Il prossimo yama è il brahmacharya, uno dei più difficili da comprendere per gli occidentali. La traduzione classica è "celibato", ma Brahma è il nome di una divinità, char significa "camminare" e ya significa "attivamente", quindi brahmacharya significa "camminare con Dio".
Per alcune persone, l'amore sessuale non ha grande attrazione. Altri sacrificano questa parte della vita per vivere come monaci o monache e consacrare così la loro sessualità a Dio. Brahmacharya non significa semplicemente rinunciare al sesso; significa anche trasformare l'energia del sesso in qualcos'altro, principalmente la devozione a Dio.
Ma per la persona media che ha iniziato lo studio dello yoga, brahmacharya potrebbe significare semplicemente rimanere fedele all'interno di una relazione monogama. Il dott. Usharbudh Arya, autore di una vasta traduzione dello Yoga Sutra, una volta diede questa semplice spiegazione del brahmacharya: quando fai sesso, fai sesso; quando non lo sei, non farlo. Rimani nel presente e concentrati su ciò che sta accadendo in questo momento senza ossessione.
Un altro approccio consiste nell'utilizzare l'energia sessuale, come tutte le energie vitali, in accordo con la pratica dell'ahimsa. Ciò significa che rispettiamo noi stessi e il nostro partner quando siamo in una relazione sessuale e non usiamo gli altri o facciamo sesso senza pensare. Ricordando la divinità di sé e degli altri, possiamo permettere alla sessualità di far parte della più ampia pratica dello yoga.
Il quarto Yama: Aparigrapha
L'ultimo yama nella lista di Patanjali è aparigraha, o non concordato. Questo è molto difficile da praticare, circondato dal fatto che siamo con quel tentativo di suscitare il nostro desiderio di più. In un certo senso il sistema economico della nostra società si basa sull'avidità.
L'avidità non si limita solo ai beni materiali. Potremmo avere fame di illuminazione, asana difficili, poteri spirituali o beatitudine perfetta. Un modo per eludere la trappola dell'avidità è seguire il consiglio dei saggi: sii felice di ciò che hai. Questo spirito di vera rinuncia diminuirà il potere di aparigraha.

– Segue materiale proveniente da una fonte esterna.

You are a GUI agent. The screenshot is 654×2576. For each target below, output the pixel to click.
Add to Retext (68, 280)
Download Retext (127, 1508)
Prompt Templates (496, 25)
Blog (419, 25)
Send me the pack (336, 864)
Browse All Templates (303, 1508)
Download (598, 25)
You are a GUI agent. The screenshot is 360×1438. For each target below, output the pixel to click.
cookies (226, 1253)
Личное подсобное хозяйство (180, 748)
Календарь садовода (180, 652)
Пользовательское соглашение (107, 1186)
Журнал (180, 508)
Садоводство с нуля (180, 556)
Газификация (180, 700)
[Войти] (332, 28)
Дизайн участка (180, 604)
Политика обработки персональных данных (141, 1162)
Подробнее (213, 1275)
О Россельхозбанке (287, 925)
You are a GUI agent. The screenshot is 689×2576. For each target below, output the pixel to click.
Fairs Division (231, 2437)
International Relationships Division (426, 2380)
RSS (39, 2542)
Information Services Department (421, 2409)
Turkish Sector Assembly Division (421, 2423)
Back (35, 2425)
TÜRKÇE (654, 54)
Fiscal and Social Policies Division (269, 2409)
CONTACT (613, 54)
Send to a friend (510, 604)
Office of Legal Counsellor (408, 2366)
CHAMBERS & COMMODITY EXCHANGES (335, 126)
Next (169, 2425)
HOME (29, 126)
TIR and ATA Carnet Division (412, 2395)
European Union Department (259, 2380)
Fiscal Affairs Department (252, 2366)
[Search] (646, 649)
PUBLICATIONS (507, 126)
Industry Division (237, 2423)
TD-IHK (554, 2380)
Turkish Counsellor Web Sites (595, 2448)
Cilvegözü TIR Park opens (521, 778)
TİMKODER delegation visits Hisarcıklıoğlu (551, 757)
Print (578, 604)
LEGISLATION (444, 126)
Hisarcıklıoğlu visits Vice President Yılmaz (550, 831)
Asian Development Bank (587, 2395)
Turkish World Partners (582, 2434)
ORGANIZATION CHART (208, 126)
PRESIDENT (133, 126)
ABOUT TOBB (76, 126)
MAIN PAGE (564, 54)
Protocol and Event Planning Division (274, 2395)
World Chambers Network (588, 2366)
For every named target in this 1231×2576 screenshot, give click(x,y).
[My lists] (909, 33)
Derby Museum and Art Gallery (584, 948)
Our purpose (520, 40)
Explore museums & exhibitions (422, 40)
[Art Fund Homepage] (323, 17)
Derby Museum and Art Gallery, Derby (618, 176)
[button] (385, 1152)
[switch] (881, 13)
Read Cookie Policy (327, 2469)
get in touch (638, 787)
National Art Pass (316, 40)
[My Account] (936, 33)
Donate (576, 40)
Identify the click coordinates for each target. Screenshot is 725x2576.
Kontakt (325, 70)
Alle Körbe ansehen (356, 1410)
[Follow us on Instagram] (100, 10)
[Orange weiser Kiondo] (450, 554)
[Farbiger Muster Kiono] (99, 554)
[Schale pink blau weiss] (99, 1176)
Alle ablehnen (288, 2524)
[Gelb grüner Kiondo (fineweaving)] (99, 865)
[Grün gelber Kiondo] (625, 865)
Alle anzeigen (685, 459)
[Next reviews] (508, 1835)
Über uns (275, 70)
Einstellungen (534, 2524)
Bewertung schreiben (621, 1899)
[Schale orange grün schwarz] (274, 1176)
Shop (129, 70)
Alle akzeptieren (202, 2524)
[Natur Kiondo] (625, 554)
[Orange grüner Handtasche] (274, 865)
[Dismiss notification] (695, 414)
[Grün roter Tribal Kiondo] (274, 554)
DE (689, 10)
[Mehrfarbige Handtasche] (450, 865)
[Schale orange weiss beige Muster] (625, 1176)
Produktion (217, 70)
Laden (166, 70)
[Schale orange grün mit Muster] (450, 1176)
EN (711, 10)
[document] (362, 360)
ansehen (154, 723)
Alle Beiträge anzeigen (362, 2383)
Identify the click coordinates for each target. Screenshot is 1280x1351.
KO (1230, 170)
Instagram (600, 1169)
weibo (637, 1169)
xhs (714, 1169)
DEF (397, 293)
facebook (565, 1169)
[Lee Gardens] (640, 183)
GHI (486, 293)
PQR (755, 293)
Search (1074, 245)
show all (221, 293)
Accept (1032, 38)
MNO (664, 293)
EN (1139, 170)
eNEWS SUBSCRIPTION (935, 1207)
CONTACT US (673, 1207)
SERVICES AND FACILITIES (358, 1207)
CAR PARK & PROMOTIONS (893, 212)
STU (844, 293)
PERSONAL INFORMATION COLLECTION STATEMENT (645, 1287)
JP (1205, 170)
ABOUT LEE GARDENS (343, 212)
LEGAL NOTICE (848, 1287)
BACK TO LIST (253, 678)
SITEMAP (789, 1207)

Nel versetto 30 del capitolo 2 dello Yoga Sutra, Patanjali chiama gli yama "il grande voto", da praticare in ogni momento. Questo è un compito difficile, ma se seguiamo questo voto, il potere liberato nelle nostre vite e nelle vite degli altri sarà sbalorditivo. Un modo per farlo è scegliere uno yama su cui concentrarsi per un lungo periodo di tempo. Quindi rifletti su come questa pratica ha influenzato la tua vita. Non preoccuparti se dimentichi di praticare il tuo yama o anche se non riesci a seguire in ogni situazione. Il tuo sforzo e consapevolezza saranno la vittoria.